Problem:
Scan the entries below and count the lines holding the string "green". Supply only the number.

—————

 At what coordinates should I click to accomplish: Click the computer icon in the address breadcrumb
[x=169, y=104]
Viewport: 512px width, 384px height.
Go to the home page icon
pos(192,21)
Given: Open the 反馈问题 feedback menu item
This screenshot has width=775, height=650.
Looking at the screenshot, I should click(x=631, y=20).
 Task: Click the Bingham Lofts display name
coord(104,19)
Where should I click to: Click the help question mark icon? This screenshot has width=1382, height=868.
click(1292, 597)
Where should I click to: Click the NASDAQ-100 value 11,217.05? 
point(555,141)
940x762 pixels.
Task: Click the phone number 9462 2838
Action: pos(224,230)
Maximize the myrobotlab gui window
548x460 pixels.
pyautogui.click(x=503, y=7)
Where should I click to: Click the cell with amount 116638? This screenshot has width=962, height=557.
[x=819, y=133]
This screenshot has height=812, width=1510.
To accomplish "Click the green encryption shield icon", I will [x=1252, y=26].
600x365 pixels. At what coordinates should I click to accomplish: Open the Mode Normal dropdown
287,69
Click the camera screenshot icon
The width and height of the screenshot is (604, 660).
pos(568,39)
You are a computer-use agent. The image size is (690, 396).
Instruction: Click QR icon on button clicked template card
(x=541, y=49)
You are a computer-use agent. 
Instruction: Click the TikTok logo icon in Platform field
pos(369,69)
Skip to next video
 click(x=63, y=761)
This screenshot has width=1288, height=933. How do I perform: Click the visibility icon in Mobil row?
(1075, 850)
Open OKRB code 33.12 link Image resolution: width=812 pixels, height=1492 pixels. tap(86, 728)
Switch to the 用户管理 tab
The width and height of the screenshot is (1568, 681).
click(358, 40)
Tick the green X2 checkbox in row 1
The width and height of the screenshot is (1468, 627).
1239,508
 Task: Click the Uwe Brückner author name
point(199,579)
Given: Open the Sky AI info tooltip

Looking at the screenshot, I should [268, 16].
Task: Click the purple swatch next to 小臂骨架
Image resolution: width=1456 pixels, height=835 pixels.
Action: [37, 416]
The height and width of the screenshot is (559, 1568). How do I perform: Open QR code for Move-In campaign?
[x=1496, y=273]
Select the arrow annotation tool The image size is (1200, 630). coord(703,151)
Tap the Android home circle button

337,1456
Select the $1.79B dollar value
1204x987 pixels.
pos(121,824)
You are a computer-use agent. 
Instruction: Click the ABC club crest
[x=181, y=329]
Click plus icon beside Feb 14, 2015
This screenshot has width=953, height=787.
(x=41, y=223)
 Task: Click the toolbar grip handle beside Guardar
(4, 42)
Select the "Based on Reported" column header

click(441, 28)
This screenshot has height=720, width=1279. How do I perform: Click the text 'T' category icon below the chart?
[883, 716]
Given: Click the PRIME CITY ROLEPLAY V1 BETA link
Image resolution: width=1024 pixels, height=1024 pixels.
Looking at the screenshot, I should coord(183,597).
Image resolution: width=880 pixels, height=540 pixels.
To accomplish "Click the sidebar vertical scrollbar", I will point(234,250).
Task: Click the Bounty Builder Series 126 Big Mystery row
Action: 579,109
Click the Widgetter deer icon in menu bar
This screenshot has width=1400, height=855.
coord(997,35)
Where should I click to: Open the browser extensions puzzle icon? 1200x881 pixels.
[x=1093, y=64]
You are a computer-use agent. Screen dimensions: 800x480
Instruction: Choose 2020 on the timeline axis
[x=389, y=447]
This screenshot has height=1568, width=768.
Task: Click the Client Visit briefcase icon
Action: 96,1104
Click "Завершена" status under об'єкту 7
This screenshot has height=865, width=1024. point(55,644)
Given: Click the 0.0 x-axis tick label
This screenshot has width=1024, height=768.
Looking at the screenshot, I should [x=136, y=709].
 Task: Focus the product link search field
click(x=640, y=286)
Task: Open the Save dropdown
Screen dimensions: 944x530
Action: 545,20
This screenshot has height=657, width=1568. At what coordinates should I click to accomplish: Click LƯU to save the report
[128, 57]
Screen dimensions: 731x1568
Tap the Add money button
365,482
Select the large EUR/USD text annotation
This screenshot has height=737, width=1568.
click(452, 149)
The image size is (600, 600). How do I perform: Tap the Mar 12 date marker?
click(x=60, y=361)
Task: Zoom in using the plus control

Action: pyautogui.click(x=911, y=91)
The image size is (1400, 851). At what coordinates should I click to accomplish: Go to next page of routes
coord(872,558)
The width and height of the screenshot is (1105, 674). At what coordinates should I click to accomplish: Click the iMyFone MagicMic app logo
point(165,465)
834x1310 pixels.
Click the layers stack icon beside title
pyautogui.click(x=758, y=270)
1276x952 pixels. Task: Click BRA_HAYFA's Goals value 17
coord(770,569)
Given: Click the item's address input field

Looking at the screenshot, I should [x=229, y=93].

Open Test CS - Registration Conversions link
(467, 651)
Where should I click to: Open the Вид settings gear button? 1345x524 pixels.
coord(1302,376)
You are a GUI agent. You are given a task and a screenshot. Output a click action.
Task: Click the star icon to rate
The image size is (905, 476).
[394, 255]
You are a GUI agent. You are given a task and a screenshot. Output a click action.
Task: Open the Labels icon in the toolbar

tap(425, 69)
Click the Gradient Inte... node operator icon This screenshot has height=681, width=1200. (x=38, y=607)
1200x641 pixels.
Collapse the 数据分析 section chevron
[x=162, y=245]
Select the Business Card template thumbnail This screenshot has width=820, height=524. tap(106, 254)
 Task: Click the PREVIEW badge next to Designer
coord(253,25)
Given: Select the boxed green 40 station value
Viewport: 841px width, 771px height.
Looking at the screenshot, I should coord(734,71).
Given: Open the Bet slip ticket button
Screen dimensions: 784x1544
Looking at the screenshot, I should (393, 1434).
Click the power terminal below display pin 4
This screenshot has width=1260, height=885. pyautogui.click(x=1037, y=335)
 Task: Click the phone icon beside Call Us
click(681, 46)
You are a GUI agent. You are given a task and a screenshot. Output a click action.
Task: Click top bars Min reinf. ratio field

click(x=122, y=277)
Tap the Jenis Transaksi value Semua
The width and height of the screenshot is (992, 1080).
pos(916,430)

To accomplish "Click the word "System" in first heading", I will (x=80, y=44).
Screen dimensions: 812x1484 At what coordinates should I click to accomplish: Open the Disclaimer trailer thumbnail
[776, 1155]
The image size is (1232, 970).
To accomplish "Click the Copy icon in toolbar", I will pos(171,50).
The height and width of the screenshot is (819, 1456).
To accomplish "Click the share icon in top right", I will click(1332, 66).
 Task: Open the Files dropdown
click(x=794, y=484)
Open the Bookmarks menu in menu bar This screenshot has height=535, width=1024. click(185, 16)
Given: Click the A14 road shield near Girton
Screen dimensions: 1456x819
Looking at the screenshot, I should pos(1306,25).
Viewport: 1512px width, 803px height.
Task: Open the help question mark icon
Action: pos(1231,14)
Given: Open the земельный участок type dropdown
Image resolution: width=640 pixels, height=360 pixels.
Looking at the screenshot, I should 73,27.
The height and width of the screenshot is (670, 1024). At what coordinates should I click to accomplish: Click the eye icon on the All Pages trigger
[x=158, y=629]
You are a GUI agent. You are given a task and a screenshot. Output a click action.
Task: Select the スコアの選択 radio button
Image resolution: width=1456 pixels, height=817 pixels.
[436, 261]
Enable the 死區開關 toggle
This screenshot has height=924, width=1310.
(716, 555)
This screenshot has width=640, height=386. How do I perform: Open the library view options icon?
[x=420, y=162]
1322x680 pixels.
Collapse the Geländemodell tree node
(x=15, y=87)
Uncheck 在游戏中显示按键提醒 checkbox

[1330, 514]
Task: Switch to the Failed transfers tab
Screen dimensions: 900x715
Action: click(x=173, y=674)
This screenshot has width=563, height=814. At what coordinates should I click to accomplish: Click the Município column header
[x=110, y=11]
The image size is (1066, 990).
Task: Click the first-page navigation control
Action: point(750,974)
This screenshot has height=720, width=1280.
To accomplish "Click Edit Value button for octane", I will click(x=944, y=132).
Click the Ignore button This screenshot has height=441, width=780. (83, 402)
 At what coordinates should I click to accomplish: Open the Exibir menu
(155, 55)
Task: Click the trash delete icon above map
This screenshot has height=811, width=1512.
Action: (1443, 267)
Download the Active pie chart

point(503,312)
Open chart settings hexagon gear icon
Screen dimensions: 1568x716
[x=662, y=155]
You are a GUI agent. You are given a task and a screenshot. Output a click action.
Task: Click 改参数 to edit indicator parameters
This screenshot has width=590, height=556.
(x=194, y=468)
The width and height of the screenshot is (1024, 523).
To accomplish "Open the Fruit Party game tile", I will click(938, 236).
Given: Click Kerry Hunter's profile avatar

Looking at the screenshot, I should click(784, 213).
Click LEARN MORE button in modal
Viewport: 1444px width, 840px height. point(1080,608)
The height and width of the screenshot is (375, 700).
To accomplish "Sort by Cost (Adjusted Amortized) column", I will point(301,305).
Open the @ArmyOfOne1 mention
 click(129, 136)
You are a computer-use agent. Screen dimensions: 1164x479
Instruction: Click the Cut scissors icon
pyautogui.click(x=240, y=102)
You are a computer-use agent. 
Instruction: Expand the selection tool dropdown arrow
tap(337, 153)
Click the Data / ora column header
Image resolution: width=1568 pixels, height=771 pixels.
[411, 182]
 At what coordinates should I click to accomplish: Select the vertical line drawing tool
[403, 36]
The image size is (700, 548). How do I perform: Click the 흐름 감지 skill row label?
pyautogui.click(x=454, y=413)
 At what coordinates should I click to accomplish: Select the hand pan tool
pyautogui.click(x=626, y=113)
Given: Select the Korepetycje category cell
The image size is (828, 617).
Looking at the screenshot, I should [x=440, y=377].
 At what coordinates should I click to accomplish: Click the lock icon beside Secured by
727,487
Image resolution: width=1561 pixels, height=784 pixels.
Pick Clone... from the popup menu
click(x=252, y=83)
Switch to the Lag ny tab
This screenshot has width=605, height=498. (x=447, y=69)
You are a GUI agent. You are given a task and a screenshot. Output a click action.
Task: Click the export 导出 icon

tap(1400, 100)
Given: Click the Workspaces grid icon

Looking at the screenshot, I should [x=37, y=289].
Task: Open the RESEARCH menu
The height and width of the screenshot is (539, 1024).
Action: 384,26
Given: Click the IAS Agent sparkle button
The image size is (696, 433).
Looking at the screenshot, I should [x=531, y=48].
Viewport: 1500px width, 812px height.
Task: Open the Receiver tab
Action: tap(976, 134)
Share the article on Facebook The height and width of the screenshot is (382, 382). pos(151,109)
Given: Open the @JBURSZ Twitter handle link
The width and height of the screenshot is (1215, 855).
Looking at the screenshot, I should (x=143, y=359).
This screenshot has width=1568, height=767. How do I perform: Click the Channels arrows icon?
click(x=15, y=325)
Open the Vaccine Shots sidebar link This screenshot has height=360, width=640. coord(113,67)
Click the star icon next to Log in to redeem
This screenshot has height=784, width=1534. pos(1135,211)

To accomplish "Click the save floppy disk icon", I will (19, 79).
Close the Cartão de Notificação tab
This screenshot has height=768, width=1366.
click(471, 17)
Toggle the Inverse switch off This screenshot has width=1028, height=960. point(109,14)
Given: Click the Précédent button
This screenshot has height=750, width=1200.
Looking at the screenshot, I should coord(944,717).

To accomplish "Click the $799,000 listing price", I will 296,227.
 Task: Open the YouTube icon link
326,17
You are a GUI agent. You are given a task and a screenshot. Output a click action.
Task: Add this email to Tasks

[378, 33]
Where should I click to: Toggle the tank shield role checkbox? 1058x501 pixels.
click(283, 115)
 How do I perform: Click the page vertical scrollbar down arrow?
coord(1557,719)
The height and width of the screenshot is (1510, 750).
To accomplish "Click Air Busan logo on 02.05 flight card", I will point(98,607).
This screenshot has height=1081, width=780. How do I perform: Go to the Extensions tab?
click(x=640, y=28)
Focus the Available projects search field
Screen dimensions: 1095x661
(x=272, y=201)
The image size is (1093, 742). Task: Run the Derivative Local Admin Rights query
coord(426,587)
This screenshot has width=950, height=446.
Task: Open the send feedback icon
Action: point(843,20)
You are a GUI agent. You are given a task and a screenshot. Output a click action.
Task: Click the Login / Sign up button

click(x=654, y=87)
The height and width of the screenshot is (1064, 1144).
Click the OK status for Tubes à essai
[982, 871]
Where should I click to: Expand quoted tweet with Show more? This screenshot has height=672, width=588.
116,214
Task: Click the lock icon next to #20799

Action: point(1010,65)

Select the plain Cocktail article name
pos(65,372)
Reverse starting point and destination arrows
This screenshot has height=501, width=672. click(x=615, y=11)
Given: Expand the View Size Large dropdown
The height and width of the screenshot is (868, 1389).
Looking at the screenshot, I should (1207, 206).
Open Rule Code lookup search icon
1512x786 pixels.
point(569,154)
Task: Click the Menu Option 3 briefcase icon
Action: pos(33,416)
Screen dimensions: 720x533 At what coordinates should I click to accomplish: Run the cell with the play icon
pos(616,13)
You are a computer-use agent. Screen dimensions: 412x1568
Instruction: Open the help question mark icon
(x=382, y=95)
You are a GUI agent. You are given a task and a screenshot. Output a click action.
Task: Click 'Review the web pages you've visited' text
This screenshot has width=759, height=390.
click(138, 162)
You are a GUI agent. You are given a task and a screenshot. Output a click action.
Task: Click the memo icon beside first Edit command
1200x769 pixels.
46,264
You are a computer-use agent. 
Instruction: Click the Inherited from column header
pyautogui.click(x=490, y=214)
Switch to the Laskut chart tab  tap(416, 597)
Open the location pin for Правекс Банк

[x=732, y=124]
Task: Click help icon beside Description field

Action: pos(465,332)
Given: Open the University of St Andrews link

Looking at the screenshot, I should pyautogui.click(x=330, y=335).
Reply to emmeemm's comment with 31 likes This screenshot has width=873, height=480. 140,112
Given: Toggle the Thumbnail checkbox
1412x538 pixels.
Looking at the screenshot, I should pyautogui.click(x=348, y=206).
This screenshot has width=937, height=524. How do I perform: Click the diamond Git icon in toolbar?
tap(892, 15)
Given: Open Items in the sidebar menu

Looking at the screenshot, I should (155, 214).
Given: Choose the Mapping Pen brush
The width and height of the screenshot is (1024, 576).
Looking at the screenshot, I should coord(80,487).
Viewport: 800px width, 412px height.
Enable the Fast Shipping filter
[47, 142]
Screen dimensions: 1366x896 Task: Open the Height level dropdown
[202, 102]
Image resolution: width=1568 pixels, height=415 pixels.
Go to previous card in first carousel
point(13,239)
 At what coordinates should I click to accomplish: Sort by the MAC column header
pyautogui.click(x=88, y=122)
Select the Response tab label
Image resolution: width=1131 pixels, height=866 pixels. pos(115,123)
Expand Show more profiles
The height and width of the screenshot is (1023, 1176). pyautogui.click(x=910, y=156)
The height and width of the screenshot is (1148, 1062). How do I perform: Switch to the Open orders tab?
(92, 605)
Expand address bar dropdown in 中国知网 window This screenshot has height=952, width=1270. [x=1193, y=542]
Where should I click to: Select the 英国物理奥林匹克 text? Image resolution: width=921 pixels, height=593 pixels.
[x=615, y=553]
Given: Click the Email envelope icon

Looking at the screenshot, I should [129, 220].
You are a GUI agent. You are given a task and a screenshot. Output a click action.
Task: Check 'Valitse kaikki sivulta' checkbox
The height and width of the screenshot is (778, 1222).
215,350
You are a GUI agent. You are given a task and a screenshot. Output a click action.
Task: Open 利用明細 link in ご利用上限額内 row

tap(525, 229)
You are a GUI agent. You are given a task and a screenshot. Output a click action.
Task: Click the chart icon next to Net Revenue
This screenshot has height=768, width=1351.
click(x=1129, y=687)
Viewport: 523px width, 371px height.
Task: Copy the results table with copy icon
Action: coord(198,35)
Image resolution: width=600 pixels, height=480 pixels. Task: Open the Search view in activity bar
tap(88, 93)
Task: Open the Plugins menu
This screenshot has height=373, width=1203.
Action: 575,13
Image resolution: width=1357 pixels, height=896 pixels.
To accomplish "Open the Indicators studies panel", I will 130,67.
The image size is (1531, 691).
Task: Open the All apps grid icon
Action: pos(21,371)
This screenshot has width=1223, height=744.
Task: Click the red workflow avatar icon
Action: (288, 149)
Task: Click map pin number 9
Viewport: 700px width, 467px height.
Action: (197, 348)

—————

Answer to this problem:
3